What is SMC-K, and Do I Qualify?
True or false, when a veteran is receiving compensation at the 100% Disability Rate, they’re getting the most VA disability compensation available to them. False. Just because you are receiving disability benefits at the highest schedular disability rating does not mean you might not be able to receive additional compensation from a higher level. Special Monthly Compensation (SMC) is a benefit that is paid in addition to the basic rates of monthly payment available through the VA’s rating schedule. Some SMC types include Aid and Attendance benefits, Housebound benefits, and more where veterans may require extra help around the house, home care, etc. Today we will look at one of the types of SMC, SMC(k) and the SMC rate. SMC-K is what’s known as a basic level of SMC. Establishing entitlement to a basic level of SMC, such as SMC(k), allows a veteran to then be potentially eligible for even higher compensation rates under other categories of SMC. The purpose behind SMC(k) is to compensate veterans who have service-connection for certain disabilities involving the anatomical loss or loss of use of certain body parts or when there is impairment of certain senses. Specifically, SMC(k) is available when there is anatomical loss or loss of use of the following:
- One or more loss of use of a creative organ
- One foot or one hand
- Both buttocks
- One eye
- Hearing (deafness of both ears)
- Speech (aphonia)
- One or both breasts for a female (this includes partial anatomical loss as well such as breast tissue)

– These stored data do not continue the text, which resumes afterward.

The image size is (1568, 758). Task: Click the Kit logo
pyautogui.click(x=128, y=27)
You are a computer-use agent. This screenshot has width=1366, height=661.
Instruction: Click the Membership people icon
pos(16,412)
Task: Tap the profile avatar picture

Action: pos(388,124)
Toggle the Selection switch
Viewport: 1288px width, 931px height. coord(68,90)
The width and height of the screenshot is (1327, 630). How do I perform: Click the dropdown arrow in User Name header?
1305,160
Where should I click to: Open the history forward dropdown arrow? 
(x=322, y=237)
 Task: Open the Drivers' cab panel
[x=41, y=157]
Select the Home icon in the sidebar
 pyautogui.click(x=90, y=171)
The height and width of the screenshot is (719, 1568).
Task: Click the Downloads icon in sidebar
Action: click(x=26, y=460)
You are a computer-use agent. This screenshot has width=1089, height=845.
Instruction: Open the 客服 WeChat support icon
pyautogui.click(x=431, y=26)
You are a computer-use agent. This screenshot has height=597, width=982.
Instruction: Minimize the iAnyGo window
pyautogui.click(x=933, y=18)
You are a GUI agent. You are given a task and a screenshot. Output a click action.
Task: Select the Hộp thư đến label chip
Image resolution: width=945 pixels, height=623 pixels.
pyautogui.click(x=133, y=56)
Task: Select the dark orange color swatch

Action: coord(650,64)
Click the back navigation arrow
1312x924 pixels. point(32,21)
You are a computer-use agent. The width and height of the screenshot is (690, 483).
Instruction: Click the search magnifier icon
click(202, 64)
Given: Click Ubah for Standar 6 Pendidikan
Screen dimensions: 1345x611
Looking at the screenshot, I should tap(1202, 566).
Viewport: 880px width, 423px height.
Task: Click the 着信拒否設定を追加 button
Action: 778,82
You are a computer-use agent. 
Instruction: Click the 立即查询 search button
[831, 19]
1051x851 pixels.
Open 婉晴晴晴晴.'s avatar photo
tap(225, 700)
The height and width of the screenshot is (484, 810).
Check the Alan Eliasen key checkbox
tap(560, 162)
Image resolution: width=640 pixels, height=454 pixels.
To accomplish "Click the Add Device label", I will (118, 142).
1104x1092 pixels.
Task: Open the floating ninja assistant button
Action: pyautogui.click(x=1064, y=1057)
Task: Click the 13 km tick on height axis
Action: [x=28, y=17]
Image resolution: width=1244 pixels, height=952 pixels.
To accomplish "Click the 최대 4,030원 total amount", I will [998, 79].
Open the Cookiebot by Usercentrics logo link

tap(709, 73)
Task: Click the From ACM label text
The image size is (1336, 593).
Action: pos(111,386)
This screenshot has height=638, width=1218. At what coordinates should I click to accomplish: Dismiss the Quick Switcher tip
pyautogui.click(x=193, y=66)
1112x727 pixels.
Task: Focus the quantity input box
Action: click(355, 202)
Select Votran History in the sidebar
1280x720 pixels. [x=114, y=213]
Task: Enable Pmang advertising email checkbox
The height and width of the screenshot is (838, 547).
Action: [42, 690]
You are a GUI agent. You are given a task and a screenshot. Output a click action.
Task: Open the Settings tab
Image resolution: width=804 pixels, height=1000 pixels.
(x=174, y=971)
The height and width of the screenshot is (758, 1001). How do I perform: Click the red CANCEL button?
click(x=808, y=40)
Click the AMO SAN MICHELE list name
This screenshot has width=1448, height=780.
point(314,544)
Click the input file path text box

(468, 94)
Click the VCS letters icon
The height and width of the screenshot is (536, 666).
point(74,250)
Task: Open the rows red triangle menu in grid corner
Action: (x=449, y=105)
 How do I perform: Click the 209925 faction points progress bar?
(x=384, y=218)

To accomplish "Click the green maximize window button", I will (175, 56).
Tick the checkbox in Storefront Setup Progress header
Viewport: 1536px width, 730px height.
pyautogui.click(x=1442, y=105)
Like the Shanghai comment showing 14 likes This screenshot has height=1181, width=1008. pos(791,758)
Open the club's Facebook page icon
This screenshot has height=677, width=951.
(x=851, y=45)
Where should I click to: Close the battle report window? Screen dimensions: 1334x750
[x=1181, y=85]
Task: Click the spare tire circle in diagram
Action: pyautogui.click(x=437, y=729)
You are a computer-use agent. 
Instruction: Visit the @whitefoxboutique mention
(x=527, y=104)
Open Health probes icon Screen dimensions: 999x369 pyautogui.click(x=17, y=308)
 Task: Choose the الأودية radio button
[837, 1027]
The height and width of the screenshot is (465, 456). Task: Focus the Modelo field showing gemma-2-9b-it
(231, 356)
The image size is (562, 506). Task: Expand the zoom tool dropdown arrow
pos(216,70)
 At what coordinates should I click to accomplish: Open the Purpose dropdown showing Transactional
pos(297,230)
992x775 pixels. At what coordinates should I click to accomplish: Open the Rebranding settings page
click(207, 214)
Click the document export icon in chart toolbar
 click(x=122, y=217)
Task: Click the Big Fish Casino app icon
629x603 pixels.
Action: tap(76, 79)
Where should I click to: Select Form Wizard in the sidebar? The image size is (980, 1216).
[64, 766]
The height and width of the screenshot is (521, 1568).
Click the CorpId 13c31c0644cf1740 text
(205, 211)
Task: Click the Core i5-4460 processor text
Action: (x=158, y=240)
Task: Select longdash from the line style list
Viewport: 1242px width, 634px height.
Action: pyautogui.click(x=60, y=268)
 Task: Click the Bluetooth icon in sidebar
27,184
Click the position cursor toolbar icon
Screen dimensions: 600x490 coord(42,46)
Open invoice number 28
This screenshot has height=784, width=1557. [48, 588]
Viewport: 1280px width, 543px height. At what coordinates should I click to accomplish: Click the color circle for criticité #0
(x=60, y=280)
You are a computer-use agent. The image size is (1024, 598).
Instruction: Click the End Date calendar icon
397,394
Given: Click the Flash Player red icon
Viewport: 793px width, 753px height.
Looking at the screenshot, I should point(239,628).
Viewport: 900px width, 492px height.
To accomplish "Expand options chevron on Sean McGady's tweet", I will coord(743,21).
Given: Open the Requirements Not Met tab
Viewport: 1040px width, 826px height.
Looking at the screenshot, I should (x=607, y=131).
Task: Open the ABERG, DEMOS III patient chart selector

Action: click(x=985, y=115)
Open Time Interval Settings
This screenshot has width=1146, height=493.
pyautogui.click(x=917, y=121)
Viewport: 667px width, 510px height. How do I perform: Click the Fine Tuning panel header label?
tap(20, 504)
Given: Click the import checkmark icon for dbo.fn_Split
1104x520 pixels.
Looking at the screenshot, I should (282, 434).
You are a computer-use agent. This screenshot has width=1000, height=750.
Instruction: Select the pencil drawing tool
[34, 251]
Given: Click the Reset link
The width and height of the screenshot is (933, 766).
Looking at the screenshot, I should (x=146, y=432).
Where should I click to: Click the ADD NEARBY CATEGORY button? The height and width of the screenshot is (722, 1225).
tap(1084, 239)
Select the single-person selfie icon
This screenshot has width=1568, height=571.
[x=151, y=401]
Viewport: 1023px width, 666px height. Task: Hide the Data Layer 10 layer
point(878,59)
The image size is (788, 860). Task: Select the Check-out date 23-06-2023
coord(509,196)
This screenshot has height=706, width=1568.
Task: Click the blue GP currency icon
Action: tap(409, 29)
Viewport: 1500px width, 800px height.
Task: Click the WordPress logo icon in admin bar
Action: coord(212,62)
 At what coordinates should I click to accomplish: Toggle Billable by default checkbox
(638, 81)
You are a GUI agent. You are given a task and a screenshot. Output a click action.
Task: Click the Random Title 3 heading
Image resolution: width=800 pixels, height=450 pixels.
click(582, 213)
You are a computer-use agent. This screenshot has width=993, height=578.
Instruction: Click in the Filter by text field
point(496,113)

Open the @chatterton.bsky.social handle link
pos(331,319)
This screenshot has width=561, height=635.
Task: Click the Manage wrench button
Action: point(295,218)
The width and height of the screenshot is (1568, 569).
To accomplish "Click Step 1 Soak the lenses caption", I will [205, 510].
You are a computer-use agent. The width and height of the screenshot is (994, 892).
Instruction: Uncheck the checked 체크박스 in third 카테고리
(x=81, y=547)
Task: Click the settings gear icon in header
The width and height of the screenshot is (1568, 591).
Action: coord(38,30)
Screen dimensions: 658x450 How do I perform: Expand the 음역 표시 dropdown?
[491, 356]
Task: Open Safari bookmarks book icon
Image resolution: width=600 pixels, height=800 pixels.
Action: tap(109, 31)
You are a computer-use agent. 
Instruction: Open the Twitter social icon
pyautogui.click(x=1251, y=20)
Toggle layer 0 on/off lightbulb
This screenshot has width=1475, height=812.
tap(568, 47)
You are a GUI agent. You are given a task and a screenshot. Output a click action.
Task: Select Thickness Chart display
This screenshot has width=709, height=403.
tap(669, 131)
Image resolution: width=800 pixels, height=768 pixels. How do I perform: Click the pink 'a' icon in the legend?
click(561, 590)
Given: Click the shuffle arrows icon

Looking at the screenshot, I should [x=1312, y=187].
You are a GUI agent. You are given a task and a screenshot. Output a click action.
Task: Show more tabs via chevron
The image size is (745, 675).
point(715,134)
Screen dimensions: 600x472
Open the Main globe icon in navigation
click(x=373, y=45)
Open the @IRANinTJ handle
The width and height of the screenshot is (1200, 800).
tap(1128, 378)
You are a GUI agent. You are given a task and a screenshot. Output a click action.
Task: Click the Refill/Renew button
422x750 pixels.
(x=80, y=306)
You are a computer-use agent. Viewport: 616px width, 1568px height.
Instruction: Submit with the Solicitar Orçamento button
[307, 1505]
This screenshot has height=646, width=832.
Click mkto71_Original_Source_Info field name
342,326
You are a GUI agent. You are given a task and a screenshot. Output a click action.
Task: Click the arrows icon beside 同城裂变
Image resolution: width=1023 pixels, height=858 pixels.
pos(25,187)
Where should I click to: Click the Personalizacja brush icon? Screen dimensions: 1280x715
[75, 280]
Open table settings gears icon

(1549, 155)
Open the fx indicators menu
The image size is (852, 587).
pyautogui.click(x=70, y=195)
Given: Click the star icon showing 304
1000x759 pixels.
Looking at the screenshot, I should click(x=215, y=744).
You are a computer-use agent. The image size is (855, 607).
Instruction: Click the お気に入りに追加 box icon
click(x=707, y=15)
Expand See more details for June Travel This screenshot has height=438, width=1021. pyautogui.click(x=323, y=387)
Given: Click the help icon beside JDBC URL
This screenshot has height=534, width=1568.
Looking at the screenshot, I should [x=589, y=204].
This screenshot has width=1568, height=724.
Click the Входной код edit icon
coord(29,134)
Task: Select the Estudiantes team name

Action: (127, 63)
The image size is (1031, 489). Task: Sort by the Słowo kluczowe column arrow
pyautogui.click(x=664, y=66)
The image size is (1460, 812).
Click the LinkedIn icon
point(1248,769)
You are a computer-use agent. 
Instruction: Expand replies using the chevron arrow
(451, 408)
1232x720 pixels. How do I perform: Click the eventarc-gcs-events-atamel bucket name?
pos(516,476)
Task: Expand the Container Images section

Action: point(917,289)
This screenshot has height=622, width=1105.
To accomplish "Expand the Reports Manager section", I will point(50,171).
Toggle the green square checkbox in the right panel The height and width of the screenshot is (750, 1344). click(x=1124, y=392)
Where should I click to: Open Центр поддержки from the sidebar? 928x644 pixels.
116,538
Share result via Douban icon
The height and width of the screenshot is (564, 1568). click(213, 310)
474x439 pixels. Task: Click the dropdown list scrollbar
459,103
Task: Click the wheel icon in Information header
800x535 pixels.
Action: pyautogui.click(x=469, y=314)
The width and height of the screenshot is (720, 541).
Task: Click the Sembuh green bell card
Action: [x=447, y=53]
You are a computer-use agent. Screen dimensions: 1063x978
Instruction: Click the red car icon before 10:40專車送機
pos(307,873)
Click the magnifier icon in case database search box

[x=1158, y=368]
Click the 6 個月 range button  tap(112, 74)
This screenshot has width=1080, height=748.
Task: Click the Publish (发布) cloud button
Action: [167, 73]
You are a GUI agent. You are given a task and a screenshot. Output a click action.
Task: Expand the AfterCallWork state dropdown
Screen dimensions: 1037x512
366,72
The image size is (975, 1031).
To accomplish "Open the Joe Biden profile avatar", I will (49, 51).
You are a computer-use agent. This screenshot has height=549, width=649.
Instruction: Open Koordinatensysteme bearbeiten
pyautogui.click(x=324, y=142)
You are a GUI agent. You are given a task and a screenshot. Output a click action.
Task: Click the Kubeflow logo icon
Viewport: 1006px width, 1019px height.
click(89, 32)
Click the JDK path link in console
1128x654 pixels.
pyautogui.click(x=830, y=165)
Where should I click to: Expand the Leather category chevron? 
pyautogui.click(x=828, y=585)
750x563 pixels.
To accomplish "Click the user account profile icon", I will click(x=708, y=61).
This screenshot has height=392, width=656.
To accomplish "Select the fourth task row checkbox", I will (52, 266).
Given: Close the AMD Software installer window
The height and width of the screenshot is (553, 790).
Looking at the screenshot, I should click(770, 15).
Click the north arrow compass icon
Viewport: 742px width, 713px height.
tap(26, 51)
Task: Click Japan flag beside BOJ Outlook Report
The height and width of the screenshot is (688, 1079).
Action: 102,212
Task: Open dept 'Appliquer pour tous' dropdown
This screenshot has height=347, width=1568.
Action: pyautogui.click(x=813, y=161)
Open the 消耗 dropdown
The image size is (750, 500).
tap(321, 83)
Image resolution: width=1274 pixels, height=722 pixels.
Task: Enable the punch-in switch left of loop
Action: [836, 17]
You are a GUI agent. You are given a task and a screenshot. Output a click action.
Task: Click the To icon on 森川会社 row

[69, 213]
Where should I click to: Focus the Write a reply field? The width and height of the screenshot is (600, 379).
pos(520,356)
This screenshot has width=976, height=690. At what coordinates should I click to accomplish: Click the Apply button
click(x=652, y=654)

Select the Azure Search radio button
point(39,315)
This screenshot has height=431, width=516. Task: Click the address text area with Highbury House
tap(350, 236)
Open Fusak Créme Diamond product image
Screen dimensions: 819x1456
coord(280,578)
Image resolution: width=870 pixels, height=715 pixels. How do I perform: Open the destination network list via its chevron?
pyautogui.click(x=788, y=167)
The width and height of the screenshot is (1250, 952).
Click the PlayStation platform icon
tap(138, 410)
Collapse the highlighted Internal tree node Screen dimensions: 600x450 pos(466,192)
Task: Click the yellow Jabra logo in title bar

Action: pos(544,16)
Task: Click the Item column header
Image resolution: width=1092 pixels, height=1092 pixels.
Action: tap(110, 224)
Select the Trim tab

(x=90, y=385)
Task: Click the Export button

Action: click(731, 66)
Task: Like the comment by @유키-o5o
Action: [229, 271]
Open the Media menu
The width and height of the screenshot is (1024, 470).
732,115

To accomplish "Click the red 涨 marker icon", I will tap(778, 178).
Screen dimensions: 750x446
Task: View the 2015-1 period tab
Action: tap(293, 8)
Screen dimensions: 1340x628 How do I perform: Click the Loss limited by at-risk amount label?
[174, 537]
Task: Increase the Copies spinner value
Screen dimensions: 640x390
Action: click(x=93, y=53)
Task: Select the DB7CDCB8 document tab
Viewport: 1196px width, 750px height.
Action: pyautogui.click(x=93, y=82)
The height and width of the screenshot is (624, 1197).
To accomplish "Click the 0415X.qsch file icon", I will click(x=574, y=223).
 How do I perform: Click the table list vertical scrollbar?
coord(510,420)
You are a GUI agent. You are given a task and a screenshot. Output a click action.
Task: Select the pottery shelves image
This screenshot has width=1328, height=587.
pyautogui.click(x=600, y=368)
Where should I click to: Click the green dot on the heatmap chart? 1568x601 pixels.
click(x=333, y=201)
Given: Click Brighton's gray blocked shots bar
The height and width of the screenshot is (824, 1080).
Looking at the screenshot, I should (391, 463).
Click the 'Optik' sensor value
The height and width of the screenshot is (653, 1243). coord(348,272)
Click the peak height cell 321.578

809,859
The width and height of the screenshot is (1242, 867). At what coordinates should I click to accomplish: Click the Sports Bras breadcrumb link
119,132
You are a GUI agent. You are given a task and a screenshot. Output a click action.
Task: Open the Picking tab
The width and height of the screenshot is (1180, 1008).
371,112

Defining Anatomical Loss for VA Special Monthly Compensation Benefits
Anatomical loss would be the physical loss of the particular body part. For example, the anatomical loss of a foot would mean the foot had been amputated. Keeping in mind though that anatomical loss of creative organs generally cannot be due to an elective surgery such as a vasectomy. Things get a bit more complicated when defining “loss of use” is a bit more complicated and depends on the body part or body system involved.
- Loss of Foot: Loss of use of a foot is said to exist when the remaining function of the foot or hand is the same level of function that would exist had the veteran underwent an amputation (below the knee) with a prosthesis put in place. Function of a foot is described in terms of balancing, propulsion, and ambulation. There are certain circumstances involving the foot where loss of use is assumed, which can be found here.
- Loss of Hand: As with loss of use of a foot, loss of use of a hand is said to exist when the remaining function of the hand is the same level of function that would exist had the veteran underwent an amputation (below the elbow) with a prosthesis put in place. The function of a hand is described in terms of grasping and manipulation. SMC(k) is available when there is no effective function remaining in the hand. So, if a veteran is unable to actions such as picking things up, or grasping utensils he should argue that he is entitled to SMC(k) because he has no effective function remaining in his hand.
- Both Buttocks: Loss of use of both buttocks exists when there is bilateral severe damage to the buttocks muscle group (muscle group XVII). The severe muscle damage must make it impossible to rise from a seated or stooped position without assistance from, and there must be an inability to maintain postural stability (to stand up straight).
- One Eye: Loss of use of an eye, also referred to as blindness, requires the veteran to have light perception only in that eye. The veteran must not have the visual acuity to be able to identify letters from 1 foot away, and perception of objects or hand movements can only be made at a distance of 3 feet.
- Hearing: SMC for loss of use of ability to hear is best described as SMC for deafness. Deafness exists when there is bilateral hearing loss equal to or greater than what is required for a 100% rating under the VA’s rating Hearing loss must be examined under current VA testing criteria.
- Speech: Loss of use regarding speech is when the organs of speech are disabled to the point that communication by speech is impossible. For example, when a veteran has a total laryngectomy with tracheostomy they would be entitled to SMC(k).
It is important to remember that in proving entitlement to SMC(k) there must be medical evidence showing the above-described loss of use.
Do I Have to File a Claim for SMC(k)?
VA regulations state that entitlement to SMC must be treated as an inferred issue by VA decision-makers. This means that entitlement to SMC must be considered when compensation rating activities are being conducted in all decisions as long as there is medical evidence showing possible entitlement. The evidence doesn’t have to prove entitlement, it just has to prove that there might be an entitlement due to the veteran’s military service. The issue of entitlement to SMC(k) does not have to be raised by the veteran filing a claim on a specific form. Because it is an inferred issue, the VA is supposed to consider it automatically if there is evidence in the veteran’s file supporting a finding of entitlement. This also means that there’s plenty of room for the Veterans Affairs Regional Office to make errors regarding entitlement to SMC(k), so be sure to check any decisions carefully.